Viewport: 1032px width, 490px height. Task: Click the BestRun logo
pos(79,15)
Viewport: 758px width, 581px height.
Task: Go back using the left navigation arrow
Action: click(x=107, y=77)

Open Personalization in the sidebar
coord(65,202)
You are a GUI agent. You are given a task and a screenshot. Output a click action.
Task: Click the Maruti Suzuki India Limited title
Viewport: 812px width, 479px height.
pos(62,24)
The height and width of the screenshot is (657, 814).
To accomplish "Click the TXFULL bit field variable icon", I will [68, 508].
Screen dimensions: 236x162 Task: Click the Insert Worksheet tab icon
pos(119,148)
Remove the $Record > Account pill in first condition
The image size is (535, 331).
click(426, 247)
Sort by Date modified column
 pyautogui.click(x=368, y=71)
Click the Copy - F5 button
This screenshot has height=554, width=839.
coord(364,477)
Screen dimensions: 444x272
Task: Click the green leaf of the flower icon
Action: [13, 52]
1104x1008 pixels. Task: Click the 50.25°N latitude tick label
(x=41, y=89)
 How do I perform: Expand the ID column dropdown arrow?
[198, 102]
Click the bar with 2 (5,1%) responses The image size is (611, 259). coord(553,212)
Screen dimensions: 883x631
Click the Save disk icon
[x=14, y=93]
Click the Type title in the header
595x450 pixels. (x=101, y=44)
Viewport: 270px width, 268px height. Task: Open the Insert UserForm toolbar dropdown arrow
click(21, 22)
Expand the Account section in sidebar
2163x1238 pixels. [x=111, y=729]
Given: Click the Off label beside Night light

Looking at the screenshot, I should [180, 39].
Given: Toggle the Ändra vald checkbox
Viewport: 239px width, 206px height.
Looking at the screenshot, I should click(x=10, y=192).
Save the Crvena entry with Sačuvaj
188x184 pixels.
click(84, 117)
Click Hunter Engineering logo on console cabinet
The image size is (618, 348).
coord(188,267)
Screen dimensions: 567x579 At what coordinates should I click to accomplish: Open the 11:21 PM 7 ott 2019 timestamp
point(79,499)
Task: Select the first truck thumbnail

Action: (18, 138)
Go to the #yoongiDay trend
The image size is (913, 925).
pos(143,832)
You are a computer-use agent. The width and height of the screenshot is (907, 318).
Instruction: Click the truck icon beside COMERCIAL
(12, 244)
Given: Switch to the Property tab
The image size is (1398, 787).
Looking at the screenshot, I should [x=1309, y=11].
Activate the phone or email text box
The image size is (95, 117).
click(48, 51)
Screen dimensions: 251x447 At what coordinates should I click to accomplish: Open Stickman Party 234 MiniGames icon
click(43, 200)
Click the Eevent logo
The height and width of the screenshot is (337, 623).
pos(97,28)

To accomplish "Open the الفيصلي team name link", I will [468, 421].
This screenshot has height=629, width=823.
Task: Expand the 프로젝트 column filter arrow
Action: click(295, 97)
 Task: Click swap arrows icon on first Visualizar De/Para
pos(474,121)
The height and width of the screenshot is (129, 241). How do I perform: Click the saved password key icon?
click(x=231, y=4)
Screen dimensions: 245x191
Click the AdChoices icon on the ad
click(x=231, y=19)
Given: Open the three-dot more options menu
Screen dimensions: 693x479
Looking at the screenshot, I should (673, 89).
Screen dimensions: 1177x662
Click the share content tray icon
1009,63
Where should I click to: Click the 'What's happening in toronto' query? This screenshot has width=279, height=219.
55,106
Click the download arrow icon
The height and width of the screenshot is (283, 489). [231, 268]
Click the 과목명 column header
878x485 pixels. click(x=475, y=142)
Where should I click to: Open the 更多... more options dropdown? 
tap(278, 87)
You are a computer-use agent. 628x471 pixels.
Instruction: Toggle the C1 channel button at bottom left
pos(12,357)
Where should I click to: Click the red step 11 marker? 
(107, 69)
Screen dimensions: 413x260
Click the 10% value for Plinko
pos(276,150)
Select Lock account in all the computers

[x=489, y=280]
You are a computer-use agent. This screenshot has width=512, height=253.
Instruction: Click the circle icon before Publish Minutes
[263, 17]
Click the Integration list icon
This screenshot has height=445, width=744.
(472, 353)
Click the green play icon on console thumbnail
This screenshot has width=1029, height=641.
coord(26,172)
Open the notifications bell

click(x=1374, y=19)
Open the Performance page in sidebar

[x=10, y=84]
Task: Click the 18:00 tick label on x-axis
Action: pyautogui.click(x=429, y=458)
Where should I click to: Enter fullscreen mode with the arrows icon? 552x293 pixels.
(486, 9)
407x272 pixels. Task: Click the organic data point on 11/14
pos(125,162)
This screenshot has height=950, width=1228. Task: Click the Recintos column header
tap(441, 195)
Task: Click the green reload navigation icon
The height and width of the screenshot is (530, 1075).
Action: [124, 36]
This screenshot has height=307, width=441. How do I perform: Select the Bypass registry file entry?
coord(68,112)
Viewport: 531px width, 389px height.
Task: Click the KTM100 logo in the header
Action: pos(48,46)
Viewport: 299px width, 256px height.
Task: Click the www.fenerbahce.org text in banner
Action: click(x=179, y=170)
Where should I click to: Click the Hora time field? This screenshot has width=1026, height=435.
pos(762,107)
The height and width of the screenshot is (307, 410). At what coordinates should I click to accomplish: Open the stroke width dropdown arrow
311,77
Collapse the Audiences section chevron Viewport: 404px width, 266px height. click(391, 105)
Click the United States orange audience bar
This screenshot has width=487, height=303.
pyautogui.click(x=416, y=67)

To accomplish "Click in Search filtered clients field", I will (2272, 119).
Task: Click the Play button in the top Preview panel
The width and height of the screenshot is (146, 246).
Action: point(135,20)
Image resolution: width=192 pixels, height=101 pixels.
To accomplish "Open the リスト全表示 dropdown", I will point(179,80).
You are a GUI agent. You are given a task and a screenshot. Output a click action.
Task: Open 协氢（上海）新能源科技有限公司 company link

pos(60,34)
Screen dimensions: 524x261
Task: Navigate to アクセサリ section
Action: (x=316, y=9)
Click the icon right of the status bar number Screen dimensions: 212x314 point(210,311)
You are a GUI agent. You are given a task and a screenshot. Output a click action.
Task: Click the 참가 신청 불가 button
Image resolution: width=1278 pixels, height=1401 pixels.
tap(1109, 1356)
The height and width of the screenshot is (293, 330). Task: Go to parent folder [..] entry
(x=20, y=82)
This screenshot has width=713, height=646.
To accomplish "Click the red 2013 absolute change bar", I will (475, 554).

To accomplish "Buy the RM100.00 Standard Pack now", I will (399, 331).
------------------------------
YOUR OBJECTIVE -
Copy all the records above precisely.

OUTPUT OF THE EXERCISE -
Viewport: 1032px width, 490px height. Task: Click the BestRun logo
pos(79,15)
Viewport: 758px width, 581px height.
Task: Go back using the left navigation arrow
Action: click(x=107, y=77)

Open Personalization in the sidebar
coord(65,202)
You are a GUI agent. You are given a task and a screenshot. Output a click action.
Task: Click the Maruti Suzuki India Limited title
Viewport: 812px width, 479px height.
pos(62,24)
The height and width of the screenshot is (657, 814).
To accomplish "Click the TXFULL bit field variable icon", I will [68, 508].
Screen dimensions: 236x162 Task: Click the Insert Worksheet tab icon
pos(119,148)
Remove the $Record > Account pill in first condition
The image size is (535, 331).
click(426, 247)
Sort by Date modified column
 pyautogui.click(x=368, y=71)
Click the Copy - F5 button
This screenshot has height=554, width=839.
coord(364,477)
Screen dimensions: 444x272
Task: Click the green leaf of the flower icon
Action: [13, 52]
1104x1008 pixels. Task: Click the 50.25°N latitude tick label
(x=41, y=89)
 How do I perform: Expand the ID column dropdown arrow?
[198, 102]
Click the bar with 2 (5,1%) responses The image size is (611, 259). coord(553,212)
Screen dimensions: 883x631
Click the Save disk icon
[x=14, y=93]
Click the Type title in the header
595x450 pixels. (x=101, y=44)
Viewport: 270px width, 268px height. Task: Open the Insert UserForm toolbar dropdown arrow
click(21, 22)
Expand the Account section in sidebar
2163x1238 pixels. [x=111, y=729]
Given: Click the Off label beside Night light

Looking at the screenshot, I should [180, 39].
Given: Toggle the Ändra vald checkbox
Viewport: 239px width, 206px height.
Looking at the screenshot, I should click(x=10, y=192).
Save the Crvena entry with Sačuvaj
188x184 pixels.
click(84, 117)
Click Hunter Engineering logo on console cabinet
The image size is (618, 348).
coord(188,267)
Screen dimensions: 567x579 At what coordinates should I click to accomplish: Open the 11:21 PM 7 ott 2019 timestamp
point(79,499)
Task: Select the first truck thumbnail

Action: (18, 138)
Go to the #yoongiDay trend
The image size is (913, 925).
pos(143,832)
You are a computer-use agent. The width and height of the screenshot is (907, 318).
Instruction: Click the truck icon beside COMERCIAL
(12, 244)
Given: Switch to the Property tab
The image size is (1398, 787).
Looking at the screenshot, I should [x=1309, y=11].
Activate the phone or email text box
The image size is (95, 117).
click(48, 51)
Screen dimensions: 251x447 At what coordinates should I click to accomplish: Open Stickman Party 234 MiniGames icon
click(43, 200)
Click the Eevent logo
The height and width of the screenshot is (337, 623).
pos(97,28)

To accomplish "Open the الفيصلي team name link", I will [468, 421].
This screenshot has height=629, width=823.
Task: Expand the 프로젝트 column filter arrow
Action: click(295, 97)
 Task: Click swap arrows icon on first Visualizar De/Para
pos(474,121)
The height and width of the screenshot is (129, 241). How do I perform: Click the saved password key icon?
click(x=231, y=4)
Screen dimensions: 245x191
Click the AdChoices icon on the ad
click(x=231, y=19)
Given: Open the three-dot more options menu
Screen dimensions: 693x479
Looking at the screenshot, I should (673, 89).
Screen dimensions: 1177x662
Click the share content tray icon
1009,63
Where should I click to: Click the 'What's happening in toronto' query? This screenshot has width=279, height=219.
55,106
Click the download arrow icon
The height and width of the screenshot is (283, 489). [231, 268]
Click the 과목명 column header
878x485 pixels. click(x=475, y=142)
Where should I click to: Open the 更多... more options dropdown? 
tap(278, 87)
You are a computer-use agent. 628x471 pixels.
Instruction: Toggle the C1 channel button at bottom left
pos(12,357)
Where should I click to: Click the red step 11 marker? 
(107, 69)
Screen dimensions: 413x260
Click the 10% value for Plinko
pos(276,150)
Select Lock account in all the computers

[x=489, y=280]
You are a computer-use agent. This screenshot has width=512, height=253.
Instruction: Click the circle icon before Publish Minutes
[263, 17]
Click the Integration list icon
This screenshot has height=445, width=744.
(472, 353)
Click the green play icon on console thumbnail
This screenshot has width=1029, height=641.
coord(26,172)
Open the notifications bell

click(x=1374, y=19)
Open the Performance page in sidebar

[x=10, y=84]
Task: Click the 18:00 tick label on x-axis
Action: pyautogui.click(x=429, y=458)
Where should I click to: Enter fullscreen mode with the arrows icon? 552x293 pixels.
(486, 9)
407x272 pixels. Task: Click the organic data point on 11/14
pos(125,162)
This screenshot has height=950, width=1228. Task: Click the Recintos column header
tap(441, 195)
Task: Click the green reload navigation icon
The height and width of the screenshot is (530, 1075).
Action: [124, 36]
This screenshot has height=307, width=441. How do I perform: Select the Bypass registry file entry?
coord(68,112)
Viewport: 531px width, 389px height.
Task: Click the KTM100 logo in the header
Action: pos(48,46)
Viewport: 299px width, 256px height.
Task: Click the www.fenerbahce.org text in banner
Action: click(x=179, y=170)
Where should I click to: Click the Hora time field? This screenshot has width=1026, height=435.
pos(762,107)
The height and width of the screenshot is (307, 410). At what coordinates should I click to accomplish: Open the stroke width dropdown arrow
311,77
Collapse the Audiences section chevron Viewport: 404px width, 266px height. click(391, 105)
Click the United States orange audience bar
This screenshot has width=487, height=303.
pyautogui.click(x=416, y=67)

To accomplish "Click in Search filtered clients field", I will (2272, 119).
Task: Click the Play button in the top Preview panel
The width and height of the screenshot is (146, 246).
Action: point(135,20)
Image resolution: width=192 pixels, height=101 pixels.
To accomplish "Open the リスト全表示 dropdown", I will point(179,80).
You are a GUI agent. You are given a task and a screenshot. Output a click action.
Task: Open 协氢（上海）新能源科技有限公司 company link

pos(60,34)
Screen dimensions: 524x261
Task: Navigate to アクセサリ section
Action: (x=316, y=9)
Click the icon right of the status bar number Screen dimensions: 212x314 point(210,311)
You are a GUI agent. You are given a task and a screenshot. Output a click action.
Task: Click the 참가 신청 불가 button
Image resolution: width=1278 pixels, height=1401 pixels.
tap(1109, 1356)
The height and width of the screenshot is (293, 330). Task: Go to parent folder [..] entry
(x=20, y=82)
This screenshot has width=713, height=646.
To accomplish "Click the red 2013 absolute change bar", I will (475, 554).

To accomplish "Buy the RM100.00 Standard Pack now", I will (399, 331).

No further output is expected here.